US persons with foreign assets must navigate complex dual reporting requirements (FATCA/FBAR). Learn how to comply and mitigate serious penalty risks.
The informal term “FAP Tax” refers to the obligations imposed by the Foreign Account Tax Compliance Act, commonly known as FATCA. This federal legislation was enacted in 2010 to ensure that United States persons comply with federal tax laws regarding income earned on assets held outside of US borders. FATCA mandates that US taxpayers with specified foreign financial assets must report those holdings annually to the Internal Revenue Service. The core purpose is to combat offshore tax evasion by creating a global information reporting system.
A “U.S. Person” subject to these rules includes citizens, resident aliens, and certain domestic entities. Reportable foreign financial assets encompass a wide range of holdings, including bank accounts, brokerage accounts, foreign-issued stock and securities not held in a US financial institution, and interests in foreign trusts. Certain foreign pension funds and real estate held directly are typically excluded from this specific reporting requirement.

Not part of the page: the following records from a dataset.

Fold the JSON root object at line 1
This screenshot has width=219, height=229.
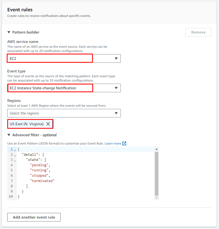pos(15,150)
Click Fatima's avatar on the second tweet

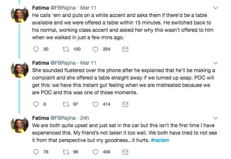(20, 70)
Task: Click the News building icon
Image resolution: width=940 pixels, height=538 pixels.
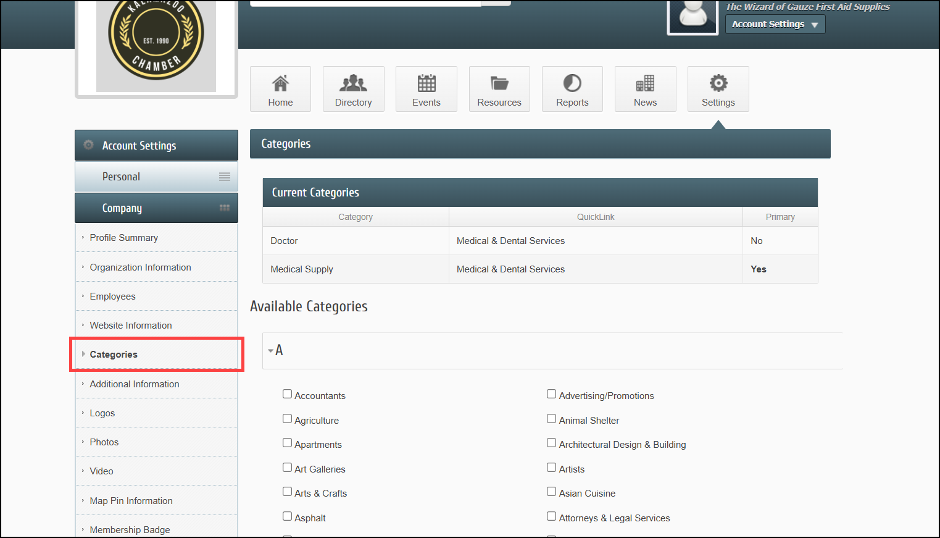Action: tap(645, 83)
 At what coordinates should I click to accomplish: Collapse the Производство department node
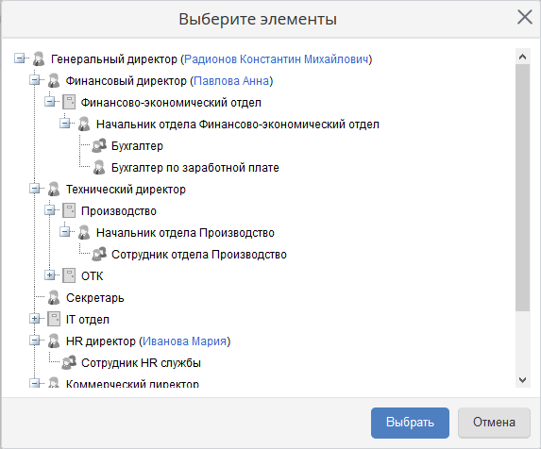pos(50,210)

The reporting obligation begins when the aggregate fair market value of these assets exceeds a specific threshold, which varies based on residency and filing status. For a taxpayer residing in the US and filing a single return, the threshold is met if the assets exceed $50,000 on the last day of the tax year or $75,000 at any point during the year. Married taxpayers residing in the US and filing jointly must report if their assets exceed $100,000 on the last day or $150,000 at any point.
Taxpayers living abroad have significantly higher thresholds before the reporting requirement is triggered. An individual residing outside the US must report if their foreign assets exceed $200,000 on the last day of the year or $300,000 at any time. Married couples filing jointly and living abroad must exceed $400,000 on the last day or $600,000 at any time during the tax year.

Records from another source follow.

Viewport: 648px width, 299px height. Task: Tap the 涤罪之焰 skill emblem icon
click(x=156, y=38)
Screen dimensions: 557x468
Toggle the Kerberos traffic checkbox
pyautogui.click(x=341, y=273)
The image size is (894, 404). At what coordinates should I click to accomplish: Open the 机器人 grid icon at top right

Meeting the asset thresholds triggers a dual reporting requirement that involves two separate government agencies and two distinct forms. The Foreign Account Tax Compliance Act reporting is handled by the Internal Revenue Service (IRS) via Form 8938, Statement of Specified Foreign Financial Assets. This form is due on the taxpayer’s standard filing deadline, typically April 15th.
The second primary obligation is the Report of Foreign Bank and Financial Accounts, universally known as FBAR, which is filed with the Financial Crimes Enforcement Network (FinCEN). FinCEN Form 114 must be filed electronically through the Bank Secrecy Act E-Filing System. FBAR reporting is required if the aggregate value of all foreign financial accounts exceeds $10,000 at any time during the calendar year, a much lower threshold than the FATCA requirements.

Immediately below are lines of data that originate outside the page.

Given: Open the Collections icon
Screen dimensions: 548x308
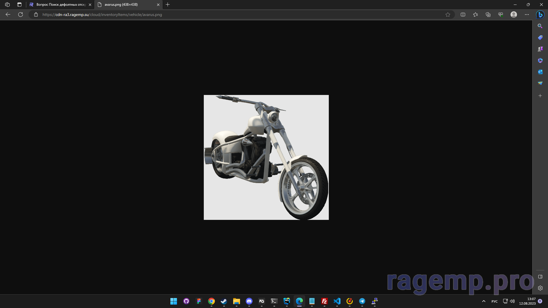Looking at the screenshot, I should (x=488, y=15).
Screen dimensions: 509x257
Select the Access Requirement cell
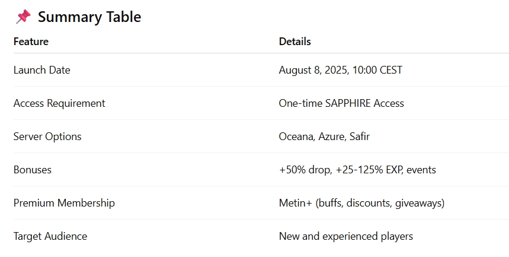(x=59, y=103)
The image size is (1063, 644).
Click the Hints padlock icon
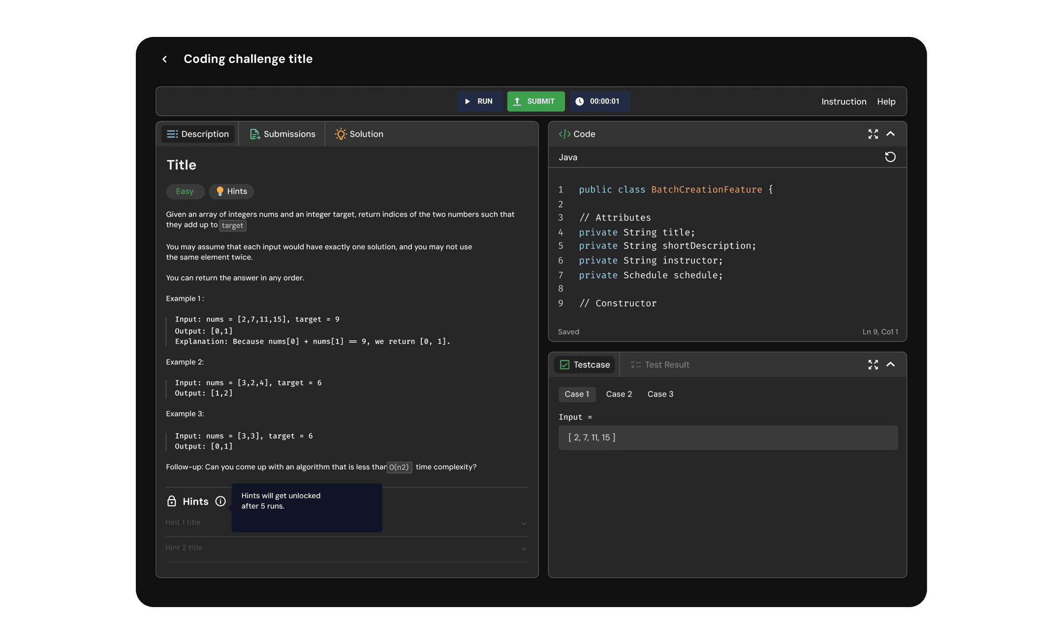[171, 501]
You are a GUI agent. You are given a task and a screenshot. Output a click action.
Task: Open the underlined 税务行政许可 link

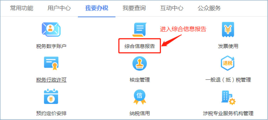pos(51,80)
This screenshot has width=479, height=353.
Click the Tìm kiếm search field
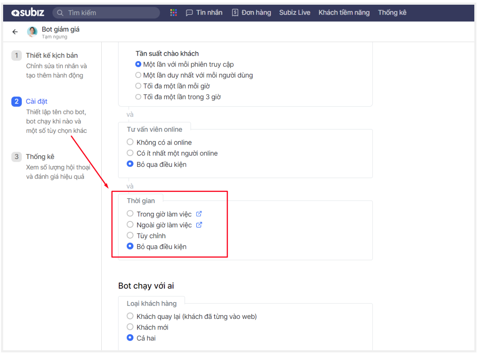click(110, 13)
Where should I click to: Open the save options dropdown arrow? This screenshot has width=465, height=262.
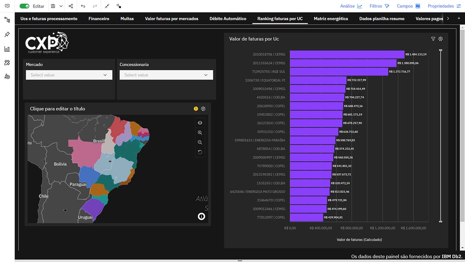(61, 6)
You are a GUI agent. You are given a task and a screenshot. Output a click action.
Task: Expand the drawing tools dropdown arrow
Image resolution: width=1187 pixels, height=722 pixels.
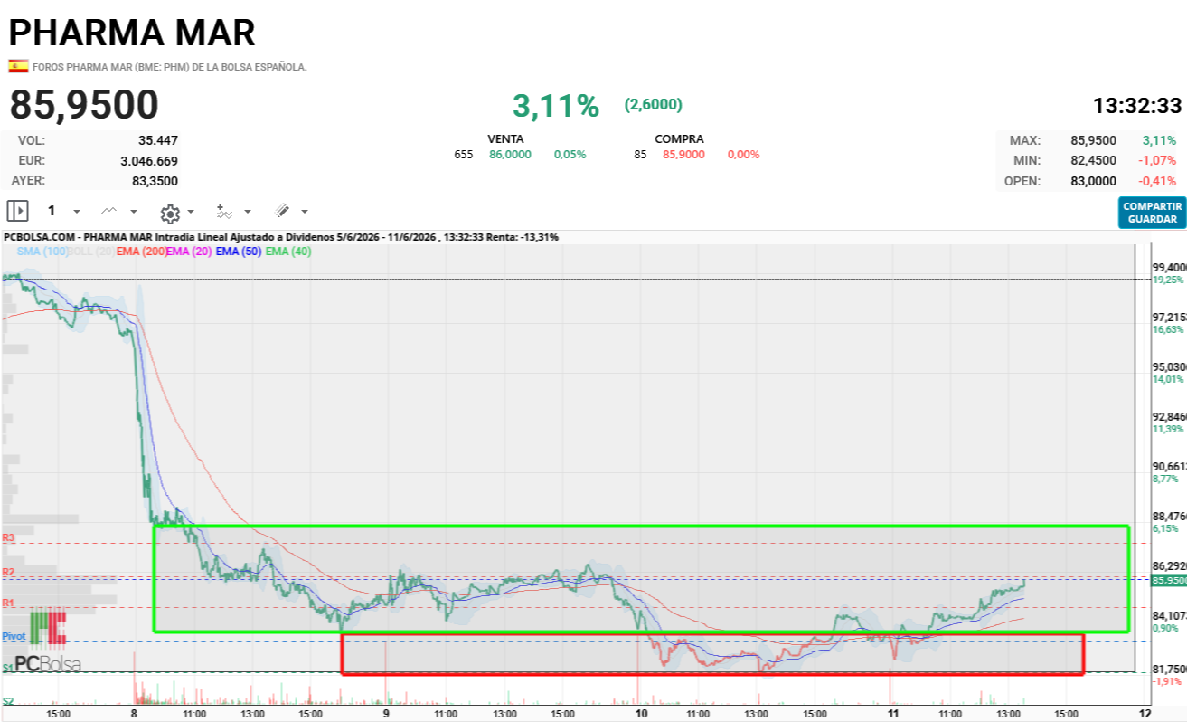304,212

The $10,000 FBAR threshold means that many taxpayers must file FinCEN Form 114 even if they are not required to file IRS Form 8938. The FBAR is due on April 15th, but the Treasury Department grants an automatic extension to October 15th for all filers who do not meet the initial deadline.
While both forms cover many of the same assets, Form 8938 includes certain non-account assets, such as foreign stock or partnership interests, that are excluded from FBAR reporting.
Failure to file the required forms can lead to severe civil and, in extreme cases, criminal penalties. Non-willful failure to file Form 8938 carries a statutory penalty of $10,000. If the taxpayer fails to file after receiving official notification from the IRS, the penalty can increase by an additional $10,000 for every 30 days of non-filing, up to a maximum of $50,000.
FBAR penalties are also indexed for inflation, with the non-willful penalty currently set at $12,921 per violation. The willful failure to file FBAR is treated far more seriously and can result in a penalty that is the greater of $129,210 or 50% of the balance in the account at the time of the violation.
In cases involving deliberate concealment of assets or income, the government may pursue criminal prosecution for tax evasion and other related financial crimes. Taxpayers with unreported foreign accounts should consult a qualified tax attorney regarding voluntary disclosure programs to mitigate these significant risks.